本日は青道、水路などの話です。
前面道路と敷地の間に水路が有るような土地を見かけることがありますが、この様な土地の売買にあたってはちょっと注意が必要です。
ご存じの方も多いと思いますが建物を建築する際には道路に接していないと建築できません。
接道義務とは
建築基準法第43条の規定によれば、建築物の敷地は原則として、建築基準法上の道路と2m以上の長さで接しなければならない。これは消防活動などに支障をきたすことがないように定められたものである。この義務のことを「接道義務」と呼んでいる。(アットホームより引用)

で、この水路が第三者の所有であれば当然に道路から水路の向こう側の土地は接道していないことになります。
また、公図を見て地番が付いていない水路(青道と呼ばれています)は概ね市区町村の所有または国有地となっています。

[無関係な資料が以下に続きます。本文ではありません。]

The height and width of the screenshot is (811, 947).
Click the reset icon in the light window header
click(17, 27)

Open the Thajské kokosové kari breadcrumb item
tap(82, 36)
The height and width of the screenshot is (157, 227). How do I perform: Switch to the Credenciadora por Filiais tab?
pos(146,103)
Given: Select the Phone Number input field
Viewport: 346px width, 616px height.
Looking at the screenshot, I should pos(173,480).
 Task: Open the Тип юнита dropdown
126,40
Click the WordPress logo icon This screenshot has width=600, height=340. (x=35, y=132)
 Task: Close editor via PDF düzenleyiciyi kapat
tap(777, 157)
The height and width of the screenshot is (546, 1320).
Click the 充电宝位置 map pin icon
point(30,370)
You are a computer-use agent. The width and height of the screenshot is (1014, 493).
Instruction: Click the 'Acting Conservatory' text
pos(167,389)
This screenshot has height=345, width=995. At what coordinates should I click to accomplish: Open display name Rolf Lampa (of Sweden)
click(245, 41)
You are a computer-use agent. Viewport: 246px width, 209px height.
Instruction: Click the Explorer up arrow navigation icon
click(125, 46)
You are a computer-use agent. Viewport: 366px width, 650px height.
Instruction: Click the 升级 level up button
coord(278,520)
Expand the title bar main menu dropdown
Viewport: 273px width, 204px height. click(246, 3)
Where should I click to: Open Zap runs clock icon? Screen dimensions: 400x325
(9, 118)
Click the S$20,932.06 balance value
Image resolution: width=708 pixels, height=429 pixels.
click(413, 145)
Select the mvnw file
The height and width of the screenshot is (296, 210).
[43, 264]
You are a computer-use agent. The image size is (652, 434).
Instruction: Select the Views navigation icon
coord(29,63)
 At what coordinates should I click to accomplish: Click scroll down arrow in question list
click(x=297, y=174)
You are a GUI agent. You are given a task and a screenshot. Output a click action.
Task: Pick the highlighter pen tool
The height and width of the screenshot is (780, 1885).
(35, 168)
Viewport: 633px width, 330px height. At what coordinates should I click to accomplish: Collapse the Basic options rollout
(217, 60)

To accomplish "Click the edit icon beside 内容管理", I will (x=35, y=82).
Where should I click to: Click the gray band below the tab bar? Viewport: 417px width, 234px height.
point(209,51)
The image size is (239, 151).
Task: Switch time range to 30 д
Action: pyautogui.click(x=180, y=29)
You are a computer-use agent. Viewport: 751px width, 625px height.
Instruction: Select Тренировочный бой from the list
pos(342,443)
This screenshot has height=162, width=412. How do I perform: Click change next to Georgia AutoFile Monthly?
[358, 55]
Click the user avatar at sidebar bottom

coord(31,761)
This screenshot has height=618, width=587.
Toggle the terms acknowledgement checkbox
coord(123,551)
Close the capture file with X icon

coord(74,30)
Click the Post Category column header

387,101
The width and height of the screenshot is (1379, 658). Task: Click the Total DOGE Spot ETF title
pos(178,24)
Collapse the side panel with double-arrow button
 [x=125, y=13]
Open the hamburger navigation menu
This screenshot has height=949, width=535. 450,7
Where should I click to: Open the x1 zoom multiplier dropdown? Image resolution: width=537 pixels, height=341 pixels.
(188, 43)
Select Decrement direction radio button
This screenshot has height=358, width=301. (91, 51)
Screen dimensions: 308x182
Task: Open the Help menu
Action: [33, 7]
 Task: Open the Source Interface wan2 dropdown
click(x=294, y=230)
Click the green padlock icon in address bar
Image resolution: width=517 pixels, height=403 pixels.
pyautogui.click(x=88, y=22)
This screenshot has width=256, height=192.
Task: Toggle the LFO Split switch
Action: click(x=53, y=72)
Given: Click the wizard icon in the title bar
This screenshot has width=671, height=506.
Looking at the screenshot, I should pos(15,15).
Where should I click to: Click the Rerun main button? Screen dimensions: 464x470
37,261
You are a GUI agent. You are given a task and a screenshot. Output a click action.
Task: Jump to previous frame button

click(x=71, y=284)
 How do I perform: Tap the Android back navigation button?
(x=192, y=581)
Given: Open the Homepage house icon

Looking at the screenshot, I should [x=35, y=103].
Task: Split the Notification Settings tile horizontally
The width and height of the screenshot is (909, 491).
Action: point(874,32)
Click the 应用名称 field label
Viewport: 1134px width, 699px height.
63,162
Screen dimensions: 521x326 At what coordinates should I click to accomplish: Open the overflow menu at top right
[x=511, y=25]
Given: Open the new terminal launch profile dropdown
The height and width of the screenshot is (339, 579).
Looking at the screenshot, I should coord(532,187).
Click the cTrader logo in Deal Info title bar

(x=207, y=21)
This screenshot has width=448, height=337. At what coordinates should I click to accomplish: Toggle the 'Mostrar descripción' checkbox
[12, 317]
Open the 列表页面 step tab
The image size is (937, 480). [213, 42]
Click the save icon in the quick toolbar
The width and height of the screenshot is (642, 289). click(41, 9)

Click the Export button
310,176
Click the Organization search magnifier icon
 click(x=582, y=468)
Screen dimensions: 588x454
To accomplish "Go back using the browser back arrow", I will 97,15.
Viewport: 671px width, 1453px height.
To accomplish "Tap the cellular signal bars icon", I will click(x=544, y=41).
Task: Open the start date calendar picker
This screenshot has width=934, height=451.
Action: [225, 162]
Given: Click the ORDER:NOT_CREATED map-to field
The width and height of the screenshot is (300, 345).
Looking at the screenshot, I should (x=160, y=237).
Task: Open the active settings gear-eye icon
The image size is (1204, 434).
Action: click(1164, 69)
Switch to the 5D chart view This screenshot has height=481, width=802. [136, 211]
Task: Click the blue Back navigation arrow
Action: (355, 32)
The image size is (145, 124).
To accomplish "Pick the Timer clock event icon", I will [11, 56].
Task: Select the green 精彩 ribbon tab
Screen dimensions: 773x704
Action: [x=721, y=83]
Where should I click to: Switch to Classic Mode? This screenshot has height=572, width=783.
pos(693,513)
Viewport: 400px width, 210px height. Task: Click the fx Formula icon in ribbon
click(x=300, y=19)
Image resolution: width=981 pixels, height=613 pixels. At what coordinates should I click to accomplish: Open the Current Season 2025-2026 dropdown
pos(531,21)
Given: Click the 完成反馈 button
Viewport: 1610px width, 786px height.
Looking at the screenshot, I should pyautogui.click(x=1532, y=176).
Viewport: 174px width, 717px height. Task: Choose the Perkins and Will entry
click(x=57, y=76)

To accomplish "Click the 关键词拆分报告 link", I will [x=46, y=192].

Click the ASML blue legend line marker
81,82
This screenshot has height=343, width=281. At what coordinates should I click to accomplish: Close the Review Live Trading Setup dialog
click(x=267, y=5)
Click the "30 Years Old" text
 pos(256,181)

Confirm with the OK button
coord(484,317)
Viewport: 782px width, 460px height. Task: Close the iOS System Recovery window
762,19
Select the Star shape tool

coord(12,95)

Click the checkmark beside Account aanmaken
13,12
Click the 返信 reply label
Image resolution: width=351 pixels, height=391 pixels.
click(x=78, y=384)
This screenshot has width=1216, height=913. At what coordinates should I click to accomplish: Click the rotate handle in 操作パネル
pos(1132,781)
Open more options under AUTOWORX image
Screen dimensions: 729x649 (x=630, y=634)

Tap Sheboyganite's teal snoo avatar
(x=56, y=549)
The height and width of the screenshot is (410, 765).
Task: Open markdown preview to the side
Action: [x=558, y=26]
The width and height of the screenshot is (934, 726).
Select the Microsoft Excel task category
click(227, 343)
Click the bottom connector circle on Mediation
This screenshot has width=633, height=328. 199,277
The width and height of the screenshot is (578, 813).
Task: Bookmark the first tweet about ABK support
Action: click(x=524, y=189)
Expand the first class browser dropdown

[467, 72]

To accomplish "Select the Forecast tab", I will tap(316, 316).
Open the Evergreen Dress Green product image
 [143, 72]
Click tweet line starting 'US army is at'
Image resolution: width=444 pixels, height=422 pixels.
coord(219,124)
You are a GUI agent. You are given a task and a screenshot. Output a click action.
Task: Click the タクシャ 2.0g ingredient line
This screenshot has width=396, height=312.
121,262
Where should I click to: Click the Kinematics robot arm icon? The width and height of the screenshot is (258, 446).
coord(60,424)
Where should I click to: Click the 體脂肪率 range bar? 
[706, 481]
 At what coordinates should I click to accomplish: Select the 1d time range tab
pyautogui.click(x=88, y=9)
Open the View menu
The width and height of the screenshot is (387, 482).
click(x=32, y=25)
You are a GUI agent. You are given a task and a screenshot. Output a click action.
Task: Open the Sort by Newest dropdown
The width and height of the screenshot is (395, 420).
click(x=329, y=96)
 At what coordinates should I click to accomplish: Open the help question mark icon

この場合も道路から水路の向こう側の土地は接道していないことになります。
上の写真では溝の部分が水路となっていて、左が道路、右が敷地となっていますが、水路が間に有るために接道条件を満たしていません。

とは言っても、実際には多くの場所で建物は建っています。
水路に橋などをかけて、その部分だけ(接面2m以上必要)水路の占用許可を取り、そしてそこで接道しているとして建築確認を取っているパターンが多いです。

なお、水路などの占用許可には当然費用がかかります。横浜市の場合で1年1㎡あたり1,000円程度です。
ところで、見るからに水路の場合は分かりやすいのですが、もう水路の役割をしてないけど水路の扱いの土地も有ります。これは公図見たり役所に確認しないと分からないです。
また、青地は本来は国有地でなので一般の宅地にはならないはずなのですが、いつしか水路が事実上廃止されてしまって隣接地と見分けがつかず、青地を含む敷地に一般の住宅が建っていることもしばしば有ります。


水路として使われていない場合は多くの場合で払い下げも可能です。敷地内にこのような土地がある場合はお金はかかりますが払い下げてもらった方が良いと思います。手続きなど面倒ですが後々すっきりしますので。
ちなみに、機能を喪失した里道や水路などは「旧法定外公共物」と言って財務省の管轄、その機能を有しているものは「法定外公共物」と言い、市町村が管理しています。
このような元水路として使われていた土地(青道)の他に、似たような扱いで赤道と呼ばれているやはり無番地の土地が有りますが、これは昔から皆があぜ道や通路(里道)として自由に使っていたような土地です。
コンピューター化以前の明治から使われていたような公図では水路は青く塗られており、里道は赤く塗られていたのでこのように呼ばれているそうです。
今でも旧紙公図というのを法務局でお願いすればカラーで出力してもらえます。

ところで「赤道」を「赤地」、「青道」を「青地」と言う事もありますが、「農業振興地域内農用地区域内農地(農振農用地)」のことも「青地」と呼ばれていますのでちょっとややこしいです。(農振農用地とは農地以外の利用を厳しく制限している農地です)
青地(農用地区域)の中の青地(水路)とか言ったりするのでしょうか?
混乱するのでシンプルに水路は水路と呼べば良いように思うのですが。

公図も明治の頃の図面がまだまだ使われていますので、実際の土地の形と違っていることも多いです。測量図などと合わせて現地で頭をひねることになる事も多々あります。
結局その土地周辺に昔から住んでいる方に聞くのが手っ取り早かったりします。